The Annwynese ships had them surrounded, and were picking off refugee ships. Explosions like their own small stars were born and died within seconds, all without a sound. Only the debris remained, drawn to the atmosphere of the world they had all fought so hard to escape.
"Hold tight." Coppelius began flipping switches. "We're jumping to fast-travel."
"With all these ships around?" Sorrel was drawn out of the horror unfolding around her by Coppelius's plan. "That would kill us!"
"It won't." He paused, hand hovering over the blue crystal. "I think we have a chance. I can't explain it—but I can feel it."
He looked into her eyes. "Just like I could feel that you were safe, that you would help me."
Sorrel found she couldn't argue with that. And she knew that if she did nothing, it would only be a matter of time before they would fall victim to the same horrible fate burning around them.
"Do it."
Coppelius didn't hesitate. Sorrel shut her eyes as the metal whined around them, preparing for a sudden impact and the end.
But to her surprise, there was no such thing.
The whining ceased, and gradually returned to hum, and she opened her eyes to see the stars streaking in lines around her, forming a rainbow of colors in the signature sight of space at light-speed.
"Whoa." Sorrel could not help herself. It was a wonder unlike anything she'd ever seen before, and with it came a sense of calm, of serenity.
Coppelius sank back against his chair, strands of his white-blond hair falling in his face. "We're safe now."
He glanced at the mapping screen, a more advanced piece of tech than the radar. "We're en route for Lemuria. We should be there in about eight hours."
Sorrel looked back out at the stars streaking by her. "It's so beautiful. I hadn't realized. . ."
However, she was drawn out of her reverie of admiration by the soft pattering of footsteps. She turned her head to see Gwynn and Celine disappearing into the back room of the ship.
She stood up and turned the chair to Madame Abelard. "Here, why don't you take a seat for a little while?"
Madame Abelard stared her down with her sharp silver eyes. Sorrel knew from her encounters with the master of the scrapyard before that she was sizing her up. A valuable skill for an older woman living on her own and running a business.
Something in her gaze softened. "You're a sweet child, Sorrel."
With that, she took Sorrel's seat, and Sorrel headed to the back.
Her mother and sister sat on the floor close to the wall. Celine was clutching the larger of the two boxes, tears shining in her deep blue eyes.
"It's all gone," Celine whispered over and over again. "Everything is gone."
Gwynn reached out to touch her mother's arm in an attempt at reassurance. "We're still here. And you saved Papa's things. That's not nothing."
"I know." Celine swiped at her tears with the sleeve of her coat. "But the Bed and Breakfast—I put everything into it. I made it a home, I built that place with your father into what it is—was."
Sorrel felt as if her heart were in her throat. Her eyes began to burn as she locked eyes on the box beside Gwynn, where she'd tossed her precious box from her father aside in the chaos of the escape.
That was now all that remained of her childhood home and of her father's legacy.
Sorrel silently joined her mother and sister. She opened the box of her father's things and pulled out the rose-red silk flight scarf. Her father had left it to her in hopes that she would do what he had not—become a pilot, a spacer, an adventurer.
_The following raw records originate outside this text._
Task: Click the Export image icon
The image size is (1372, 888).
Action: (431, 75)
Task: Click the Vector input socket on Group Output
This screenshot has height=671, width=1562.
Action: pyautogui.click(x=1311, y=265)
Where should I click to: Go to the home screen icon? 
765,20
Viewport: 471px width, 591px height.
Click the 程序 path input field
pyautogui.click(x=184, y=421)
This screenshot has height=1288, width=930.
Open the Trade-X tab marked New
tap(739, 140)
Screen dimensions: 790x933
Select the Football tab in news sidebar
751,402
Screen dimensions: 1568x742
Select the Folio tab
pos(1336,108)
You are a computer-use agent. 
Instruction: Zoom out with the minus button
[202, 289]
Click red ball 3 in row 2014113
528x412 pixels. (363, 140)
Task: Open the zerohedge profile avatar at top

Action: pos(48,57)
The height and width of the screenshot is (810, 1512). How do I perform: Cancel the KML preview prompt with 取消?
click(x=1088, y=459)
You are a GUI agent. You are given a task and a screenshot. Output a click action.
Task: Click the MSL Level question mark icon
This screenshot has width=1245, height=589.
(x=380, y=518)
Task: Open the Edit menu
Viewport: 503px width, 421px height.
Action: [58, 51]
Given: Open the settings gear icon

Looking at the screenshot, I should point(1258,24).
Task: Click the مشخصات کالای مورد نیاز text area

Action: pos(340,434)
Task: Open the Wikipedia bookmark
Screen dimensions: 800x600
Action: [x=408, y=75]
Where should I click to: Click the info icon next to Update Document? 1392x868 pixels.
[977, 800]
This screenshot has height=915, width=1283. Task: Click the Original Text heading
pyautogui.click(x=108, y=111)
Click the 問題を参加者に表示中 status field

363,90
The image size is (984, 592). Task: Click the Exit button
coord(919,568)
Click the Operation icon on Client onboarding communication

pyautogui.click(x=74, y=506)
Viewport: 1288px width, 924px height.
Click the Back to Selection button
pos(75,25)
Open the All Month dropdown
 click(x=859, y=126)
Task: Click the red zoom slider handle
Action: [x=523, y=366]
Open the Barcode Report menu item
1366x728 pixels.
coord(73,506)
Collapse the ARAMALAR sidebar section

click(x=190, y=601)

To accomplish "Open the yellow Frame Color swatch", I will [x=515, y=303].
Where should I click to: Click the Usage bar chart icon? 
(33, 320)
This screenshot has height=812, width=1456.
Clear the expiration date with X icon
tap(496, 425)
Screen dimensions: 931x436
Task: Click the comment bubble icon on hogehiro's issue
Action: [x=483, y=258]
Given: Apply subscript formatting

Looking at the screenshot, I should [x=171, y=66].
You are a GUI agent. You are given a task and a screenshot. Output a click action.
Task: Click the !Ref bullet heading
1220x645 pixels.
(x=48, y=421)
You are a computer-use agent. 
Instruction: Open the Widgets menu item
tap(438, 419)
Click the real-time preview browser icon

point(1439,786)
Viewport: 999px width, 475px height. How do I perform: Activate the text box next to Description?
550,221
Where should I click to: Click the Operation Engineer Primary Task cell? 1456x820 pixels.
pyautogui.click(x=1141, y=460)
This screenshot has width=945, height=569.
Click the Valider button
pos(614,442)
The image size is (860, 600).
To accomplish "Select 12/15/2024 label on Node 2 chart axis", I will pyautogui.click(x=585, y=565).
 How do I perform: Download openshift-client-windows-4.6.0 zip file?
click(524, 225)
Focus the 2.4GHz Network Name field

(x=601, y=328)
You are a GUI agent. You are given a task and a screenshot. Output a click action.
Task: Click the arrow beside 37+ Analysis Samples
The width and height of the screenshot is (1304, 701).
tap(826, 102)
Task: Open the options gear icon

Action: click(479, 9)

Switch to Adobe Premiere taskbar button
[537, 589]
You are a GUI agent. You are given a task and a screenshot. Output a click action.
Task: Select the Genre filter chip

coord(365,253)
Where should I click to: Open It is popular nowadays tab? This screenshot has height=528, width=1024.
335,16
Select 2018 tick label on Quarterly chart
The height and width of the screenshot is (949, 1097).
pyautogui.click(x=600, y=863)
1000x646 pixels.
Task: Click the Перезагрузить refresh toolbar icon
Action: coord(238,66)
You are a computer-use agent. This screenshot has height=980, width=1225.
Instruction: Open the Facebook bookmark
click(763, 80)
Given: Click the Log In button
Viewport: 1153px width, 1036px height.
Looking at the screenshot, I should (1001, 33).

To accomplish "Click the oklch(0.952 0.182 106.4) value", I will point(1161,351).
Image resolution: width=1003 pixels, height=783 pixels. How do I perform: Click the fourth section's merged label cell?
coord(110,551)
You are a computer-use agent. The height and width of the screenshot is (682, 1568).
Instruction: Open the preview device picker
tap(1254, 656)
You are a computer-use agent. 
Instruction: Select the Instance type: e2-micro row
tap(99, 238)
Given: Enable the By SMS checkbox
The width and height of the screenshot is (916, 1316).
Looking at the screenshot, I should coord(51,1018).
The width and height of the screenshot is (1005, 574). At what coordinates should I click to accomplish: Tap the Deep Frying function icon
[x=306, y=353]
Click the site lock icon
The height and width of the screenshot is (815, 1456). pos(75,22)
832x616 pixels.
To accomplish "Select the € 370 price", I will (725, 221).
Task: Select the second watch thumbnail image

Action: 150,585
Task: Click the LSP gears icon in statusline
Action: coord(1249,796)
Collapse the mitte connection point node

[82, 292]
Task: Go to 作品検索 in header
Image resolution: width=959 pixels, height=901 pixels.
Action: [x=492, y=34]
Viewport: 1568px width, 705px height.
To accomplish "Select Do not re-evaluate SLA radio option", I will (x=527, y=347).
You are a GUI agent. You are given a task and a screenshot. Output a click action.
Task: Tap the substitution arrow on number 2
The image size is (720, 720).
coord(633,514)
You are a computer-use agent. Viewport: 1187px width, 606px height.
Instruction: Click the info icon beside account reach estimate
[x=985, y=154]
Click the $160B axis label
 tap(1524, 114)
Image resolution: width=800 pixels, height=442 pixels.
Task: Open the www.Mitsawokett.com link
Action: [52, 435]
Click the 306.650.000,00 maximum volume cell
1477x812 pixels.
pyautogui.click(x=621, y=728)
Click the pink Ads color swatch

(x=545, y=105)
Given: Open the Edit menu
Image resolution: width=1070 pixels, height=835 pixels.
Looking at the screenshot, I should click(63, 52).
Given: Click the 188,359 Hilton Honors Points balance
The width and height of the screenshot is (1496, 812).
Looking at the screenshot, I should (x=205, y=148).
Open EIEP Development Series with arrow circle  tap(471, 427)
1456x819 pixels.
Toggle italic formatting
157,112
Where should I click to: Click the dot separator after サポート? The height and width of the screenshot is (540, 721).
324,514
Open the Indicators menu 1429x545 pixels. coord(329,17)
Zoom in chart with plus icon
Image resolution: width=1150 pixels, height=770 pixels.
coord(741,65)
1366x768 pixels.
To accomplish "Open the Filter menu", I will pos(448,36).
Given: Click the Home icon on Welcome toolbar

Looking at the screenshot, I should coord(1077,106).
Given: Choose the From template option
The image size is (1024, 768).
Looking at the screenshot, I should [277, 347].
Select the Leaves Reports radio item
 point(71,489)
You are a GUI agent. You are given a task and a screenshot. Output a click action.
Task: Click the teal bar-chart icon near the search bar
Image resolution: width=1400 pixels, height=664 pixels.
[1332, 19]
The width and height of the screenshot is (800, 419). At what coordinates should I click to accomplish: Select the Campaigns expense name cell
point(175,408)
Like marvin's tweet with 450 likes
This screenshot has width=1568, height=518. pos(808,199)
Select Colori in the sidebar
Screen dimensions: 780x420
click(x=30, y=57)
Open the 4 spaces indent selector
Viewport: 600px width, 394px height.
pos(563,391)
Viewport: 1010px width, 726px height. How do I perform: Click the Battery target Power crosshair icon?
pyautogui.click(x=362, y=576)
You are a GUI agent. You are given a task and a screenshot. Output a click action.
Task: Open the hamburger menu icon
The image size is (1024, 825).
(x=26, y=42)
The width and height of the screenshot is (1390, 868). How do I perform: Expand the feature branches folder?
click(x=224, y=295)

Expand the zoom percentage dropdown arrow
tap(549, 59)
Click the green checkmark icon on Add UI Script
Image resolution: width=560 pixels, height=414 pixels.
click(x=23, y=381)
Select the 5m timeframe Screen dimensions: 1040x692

What price had she paid for the wish to come true?
One of the largest empires outside of the Society of Worlds had fire-bombed her home, reduced it to rubble and ash to smoke out a boy like starlight. She'd helped the boy, but now everything was uncertain.
No, it was as Celine had said. Everything was gone.
Sorrel felt a hot tear roll down her cheek, and then one joined the other, then another. Soon, all three of them were crying for the home they had lost, the home to which it was likely they would never return.